## EXERCISE PASSAGE
■ ■ ■ ■ ■ ■ ■

For fee-only advisors, advising clients on annuities is a sticky issue because you have to do what’s in a client’s best interest always. You are obliged to recommend a client place assets in an annuity, even if it means you will no longer be able to charge a client for managing those assets.
 
RIAs working on a retainer basis are well-positioned to deal with this challenge to professional ethics and net income. Retainer-based RIAs, of course, get paid a fixed fee regardless of which products they recommend.
 
 “Jefferson National Monument Annuity is great,” according to one attendee. “Only $20 per month. If a prospect already has a variable annuity, it is much better if they transfer it to JeffNat—usually saving 1-4% per year depending on the cost of the VA they are currently in.”
 
What strikes me is the dearth of choices. As comments below from attendees show, there are only a small number of annuity products that fee-only advisors can utilize and count as AUM. Clients, ideally, would diversify across different annuities to reduce the risk of a default by an insurer.

■ ■ ■ ■ ■ ■ ■

(Saved entries)
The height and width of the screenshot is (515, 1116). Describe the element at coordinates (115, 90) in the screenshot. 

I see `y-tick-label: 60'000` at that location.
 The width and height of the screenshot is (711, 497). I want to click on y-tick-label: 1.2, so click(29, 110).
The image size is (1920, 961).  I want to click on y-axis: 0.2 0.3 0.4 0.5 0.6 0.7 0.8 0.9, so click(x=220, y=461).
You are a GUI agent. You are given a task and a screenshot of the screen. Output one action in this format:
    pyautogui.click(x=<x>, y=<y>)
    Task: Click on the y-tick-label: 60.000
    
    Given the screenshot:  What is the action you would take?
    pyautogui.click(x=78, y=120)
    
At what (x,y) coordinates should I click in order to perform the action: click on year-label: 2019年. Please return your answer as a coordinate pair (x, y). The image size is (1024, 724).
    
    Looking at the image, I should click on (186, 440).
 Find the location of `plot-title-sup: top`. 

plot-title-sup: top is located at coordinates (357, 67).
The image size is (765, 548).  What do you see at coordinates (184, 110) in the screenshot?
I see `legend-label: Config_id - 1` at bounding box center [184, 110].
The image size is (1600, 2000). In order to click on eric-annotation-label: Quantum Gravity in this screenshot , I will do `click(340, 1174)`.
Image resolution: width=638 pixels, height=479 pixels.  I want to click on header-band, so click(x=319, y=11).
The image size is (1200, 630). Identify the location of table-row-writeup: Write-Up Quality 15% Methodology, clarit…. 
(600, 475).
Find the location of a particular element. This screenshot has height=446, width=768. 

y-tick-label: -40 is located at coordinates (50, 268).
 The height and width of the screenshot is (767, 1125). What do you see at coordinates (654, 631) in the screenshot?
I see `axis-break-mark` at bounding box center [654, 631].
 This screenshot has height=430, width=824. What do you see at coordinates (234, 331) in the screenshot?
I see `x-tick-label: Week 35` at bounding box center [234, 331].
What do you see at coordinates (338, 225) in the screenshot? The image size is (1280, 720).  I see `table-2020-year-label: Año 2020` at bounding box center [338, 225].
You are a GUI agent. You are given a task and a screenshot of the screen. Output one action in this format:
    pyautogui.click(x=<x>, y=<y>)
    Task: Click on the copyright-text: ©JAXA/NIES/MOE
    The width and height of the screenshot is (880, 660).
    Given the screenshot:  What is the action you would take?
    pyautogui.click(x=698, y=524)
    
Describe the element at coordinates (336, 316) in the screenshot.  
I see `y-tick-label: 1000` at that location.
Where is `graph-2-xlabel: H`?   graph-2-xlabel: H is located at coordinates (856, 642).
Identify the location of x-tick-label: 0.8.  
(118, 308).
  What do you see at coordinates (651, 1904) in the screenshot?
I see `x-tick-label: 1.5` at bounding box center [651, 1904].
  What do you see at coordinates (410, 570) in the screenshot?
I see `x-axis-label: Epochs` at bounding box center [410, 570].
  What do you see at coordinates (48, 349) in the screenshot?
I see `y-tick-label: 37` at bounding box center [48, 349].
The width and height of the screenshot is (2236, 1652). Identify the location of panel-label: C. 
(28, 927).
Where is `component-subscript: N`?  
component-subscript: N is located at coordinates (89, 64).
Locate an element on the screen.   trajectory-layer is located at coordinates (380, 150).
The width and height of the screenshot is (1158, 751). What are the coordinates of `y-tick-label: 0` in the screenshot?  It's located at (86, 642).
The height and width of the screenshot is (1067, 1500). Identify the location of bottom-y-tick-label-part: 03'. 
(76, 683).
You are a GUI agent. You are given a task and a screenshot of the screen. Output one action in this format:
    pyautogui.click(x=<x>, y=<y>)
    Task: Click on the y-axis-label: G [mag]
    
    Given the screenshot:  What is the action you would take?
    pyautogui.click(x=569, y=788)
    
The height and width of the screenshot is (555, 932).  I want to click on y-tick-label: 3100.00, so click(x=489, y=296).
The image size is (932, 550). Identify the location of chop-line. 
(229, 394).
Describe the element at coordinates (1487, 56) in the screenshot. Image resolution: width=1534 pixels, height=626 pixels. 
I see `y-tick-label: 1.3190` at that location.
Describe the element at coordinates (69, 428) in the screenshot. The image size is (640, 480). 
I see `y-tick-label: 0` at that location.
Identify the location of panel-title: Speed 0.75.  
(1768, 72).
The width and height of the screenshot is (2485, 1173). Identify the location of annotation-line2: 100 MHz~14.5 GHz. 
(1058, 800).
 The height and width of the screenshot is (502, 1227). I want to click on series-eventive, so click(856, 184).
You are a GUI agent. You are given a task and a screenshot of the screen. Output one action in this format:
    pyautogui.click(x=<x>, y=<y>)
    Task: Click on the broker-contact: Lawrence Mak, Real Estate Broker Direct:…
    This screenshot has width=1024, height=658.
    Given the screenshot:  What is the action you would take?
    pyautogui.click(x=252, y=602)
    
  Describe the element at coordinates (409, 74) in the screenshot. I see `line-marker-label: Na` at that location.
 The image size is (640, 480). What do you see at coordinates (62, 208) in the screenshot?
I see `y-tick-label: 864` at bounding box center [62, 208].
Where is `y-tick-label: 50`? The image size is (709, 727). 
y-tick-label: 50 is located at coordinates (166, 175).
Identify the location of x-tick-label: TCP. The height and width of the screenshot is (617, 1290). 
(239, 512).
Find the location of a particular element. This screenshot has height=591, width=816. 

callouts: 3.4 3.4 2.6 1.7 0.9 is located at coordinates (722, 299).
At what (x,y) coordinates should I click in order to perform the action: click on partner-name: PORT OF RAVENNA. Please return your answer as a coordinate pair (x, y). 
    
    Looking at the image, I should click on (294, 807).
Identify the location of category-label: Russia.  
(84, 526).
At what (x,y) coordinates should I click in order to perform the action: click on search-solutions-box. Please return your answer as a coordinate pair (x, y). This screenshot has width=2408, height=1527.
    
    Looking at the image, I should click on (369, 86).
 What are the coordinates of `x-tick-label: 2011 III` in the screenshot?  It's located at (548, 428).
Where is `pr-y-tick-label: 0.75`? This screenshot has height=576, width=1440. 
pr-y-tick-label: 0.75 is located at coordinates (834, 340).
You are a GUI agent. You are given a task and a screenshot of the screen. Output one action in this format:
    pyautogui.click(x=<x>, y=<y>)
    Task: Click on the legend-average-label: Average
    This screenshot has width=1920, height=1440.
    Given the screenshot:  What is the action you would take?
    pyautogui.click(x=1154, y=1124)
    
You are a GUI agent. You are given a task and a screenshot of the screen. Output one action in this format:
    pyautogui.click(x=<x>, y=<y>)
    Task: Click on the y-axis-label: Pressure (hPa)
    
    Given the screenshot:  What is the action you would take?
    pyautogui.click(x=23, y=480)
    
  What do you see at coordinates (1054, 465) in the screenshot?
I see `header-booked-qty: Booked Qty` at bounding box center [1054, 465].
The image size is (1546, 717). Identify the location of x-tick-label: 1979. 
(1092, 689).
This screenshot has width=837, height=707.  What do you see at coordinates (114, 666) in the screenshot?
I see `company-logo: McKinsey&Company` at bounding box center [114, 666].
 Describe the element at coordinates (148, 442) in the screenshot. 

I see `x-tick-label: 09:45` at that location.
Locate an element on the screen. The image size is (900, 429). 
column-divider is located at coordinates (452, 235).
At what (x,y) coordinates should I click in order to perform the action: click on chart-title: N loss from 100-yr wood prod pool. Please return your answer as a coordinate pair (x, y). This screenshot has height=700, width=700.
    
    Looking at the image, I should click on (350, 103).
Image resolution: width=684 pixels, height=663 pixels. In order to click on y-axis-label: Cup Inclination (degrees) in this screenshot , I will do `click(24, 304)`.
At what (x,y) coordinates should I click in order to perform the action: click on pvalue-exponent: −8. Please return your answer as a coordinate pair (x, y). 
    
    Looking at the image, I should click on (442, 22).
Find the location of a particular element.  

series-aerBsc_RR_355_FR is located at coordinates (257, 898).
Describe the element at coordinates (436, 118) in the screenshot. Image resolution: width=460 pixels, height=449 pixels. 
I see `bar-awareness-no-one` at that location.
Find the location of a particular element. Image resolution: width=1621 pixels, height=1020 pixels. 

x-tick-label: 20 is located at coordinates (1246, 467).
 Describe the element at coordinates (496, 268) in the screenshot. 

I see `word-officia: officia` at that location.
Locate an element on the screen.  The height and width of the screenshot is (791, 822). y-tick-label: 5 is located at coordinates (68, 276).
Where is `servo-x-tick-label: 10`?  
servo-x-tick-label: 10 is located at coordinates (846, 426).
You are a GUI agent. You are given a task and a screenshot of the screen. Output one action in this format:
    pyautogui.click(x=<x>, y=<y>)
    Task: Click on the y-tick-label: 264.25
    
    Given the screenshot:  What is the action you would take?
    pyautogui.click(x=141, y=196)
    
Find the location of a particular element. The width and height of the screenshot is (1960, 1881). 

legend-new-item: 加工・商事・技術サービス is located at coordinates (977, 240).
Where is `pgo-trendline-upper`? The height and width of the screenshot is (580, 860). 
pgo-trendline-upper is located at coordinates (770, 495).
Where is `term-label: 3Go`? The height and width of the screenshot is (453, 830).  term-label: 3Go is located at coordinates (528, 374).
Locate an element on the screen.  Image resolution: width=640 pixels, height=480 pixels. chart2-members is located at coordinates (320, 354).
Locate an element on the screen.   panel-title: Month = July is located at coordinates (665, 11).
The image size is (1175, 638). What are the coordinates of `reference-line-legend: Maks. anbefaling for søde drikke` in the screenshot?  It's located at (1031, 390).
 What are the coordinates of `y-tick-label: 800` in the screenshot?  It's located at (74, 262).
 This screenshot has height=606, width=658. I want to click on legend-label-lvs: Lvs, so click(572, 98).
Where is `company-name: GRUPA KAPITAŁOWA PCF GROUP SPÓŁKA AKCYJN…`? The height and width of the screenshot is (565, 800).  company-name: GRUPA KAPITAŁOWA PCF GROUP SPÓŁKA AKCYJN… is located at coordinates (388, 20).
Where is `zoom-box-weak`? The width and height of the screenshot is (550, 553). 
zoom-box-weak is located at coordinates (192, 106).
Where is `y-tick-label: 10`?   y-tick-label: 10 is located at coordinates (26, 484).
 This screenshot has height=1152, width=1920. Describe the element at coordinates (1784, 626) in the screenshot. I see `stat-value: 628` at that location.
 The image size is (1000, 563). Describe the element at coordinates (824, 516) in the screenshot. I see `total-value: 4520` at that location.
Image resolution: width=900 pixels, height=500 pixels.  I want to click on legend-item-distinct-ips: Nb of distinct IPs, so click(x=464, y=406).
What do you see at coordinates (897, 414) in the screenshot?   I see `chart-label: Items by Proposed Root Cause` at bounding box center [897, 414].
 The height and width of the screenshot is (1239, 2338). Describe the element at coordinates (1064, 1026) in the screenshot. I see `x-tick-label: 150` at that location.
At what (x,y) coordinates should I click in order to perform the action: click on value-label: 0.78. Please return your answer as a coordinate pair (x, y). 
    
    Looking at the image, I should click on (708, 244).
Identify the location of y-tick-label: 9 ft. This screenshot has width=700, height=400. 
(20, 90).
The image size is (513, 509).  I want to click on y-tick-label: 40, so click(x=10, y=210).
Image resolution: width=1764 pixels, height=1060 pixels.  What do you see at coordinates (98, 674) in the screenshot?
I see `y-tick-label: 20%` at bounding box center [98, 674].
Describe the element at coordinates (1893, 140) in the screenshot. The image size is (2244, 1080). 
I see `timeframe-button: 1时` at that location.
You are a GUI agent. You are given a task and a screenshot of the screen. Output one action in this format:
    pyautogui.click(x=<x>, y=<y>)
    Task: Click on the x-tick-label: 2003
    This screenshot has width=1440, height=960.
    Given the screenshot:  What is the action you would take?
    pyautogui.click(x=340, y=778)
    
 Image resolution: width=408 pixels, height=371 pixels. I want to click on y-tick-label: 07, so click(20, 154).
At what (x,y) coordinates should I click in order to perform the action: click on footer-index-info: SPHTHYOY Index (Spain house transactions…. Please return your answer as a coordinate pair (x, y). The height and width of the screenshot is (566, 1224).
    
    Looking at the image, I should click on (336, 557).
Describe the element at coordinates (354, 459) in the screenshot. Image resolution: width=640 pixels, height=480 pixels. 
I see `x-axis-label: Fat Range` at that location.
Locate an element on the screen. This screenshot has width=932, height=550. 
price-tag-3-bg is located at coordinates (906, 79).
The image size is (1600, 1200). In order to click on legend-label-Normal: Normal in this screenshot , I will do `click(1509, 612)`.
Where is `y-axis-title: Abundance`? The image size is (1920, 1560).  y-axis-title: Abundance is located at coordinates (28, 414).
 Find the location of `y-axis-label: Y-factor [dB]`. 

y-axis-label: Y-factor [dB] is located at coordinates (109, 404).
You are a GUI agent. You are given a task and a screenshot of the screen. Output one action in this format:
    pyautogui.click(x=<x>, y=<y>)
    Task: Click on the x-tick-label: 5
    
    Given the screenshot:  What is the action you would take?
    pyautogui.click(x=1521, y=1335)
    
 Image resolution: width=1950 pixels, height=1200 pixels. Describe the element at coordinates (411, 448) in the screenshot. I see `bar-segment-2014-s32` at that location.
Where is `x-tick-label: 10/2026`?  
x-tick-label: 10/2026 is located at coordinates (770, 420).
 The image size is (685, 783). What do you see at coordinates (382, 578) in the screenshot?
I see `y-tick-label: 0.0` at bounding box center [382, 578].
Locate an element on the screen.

■ ■ ■ ■ ■ ■ ■

## ACTIVITY
Please reproduce the passage above on fee-only advisors and annuities in full, word for word.

## YOUR RESPONSE
For fee-only advisors, advising clients on annuities is a sticky issue because you have to do what’s in a client’s best interest always. You are obliged to recommend a client place assets in an annuity, even if it means you will no longer be able to charge a client for managing those assets.
 
RIAs working on a retainer basis are well-positioned to deal with this challenge to professional ethics and net income. Retainer-based RIAs, of course, get paid a fixed fee regardless of which products they recommend.
 
 “Jefferson National Monument Annuity is great,” according to one attendee. “Only $20 per month. If a prospect already has a variable annuity, it is much better if they transfer it to JeffNat—usually saving 1-4% per year depending on the cost of the VA they are currently in.”
 
What strikes me is the dearth of choices. As comments below from attendees show, there are only a small number of annuity products that fee-only advisors can utilize and count as AUM. Clients, ideally, would diversify across different annuities to reduce the risk of a default by an insurer.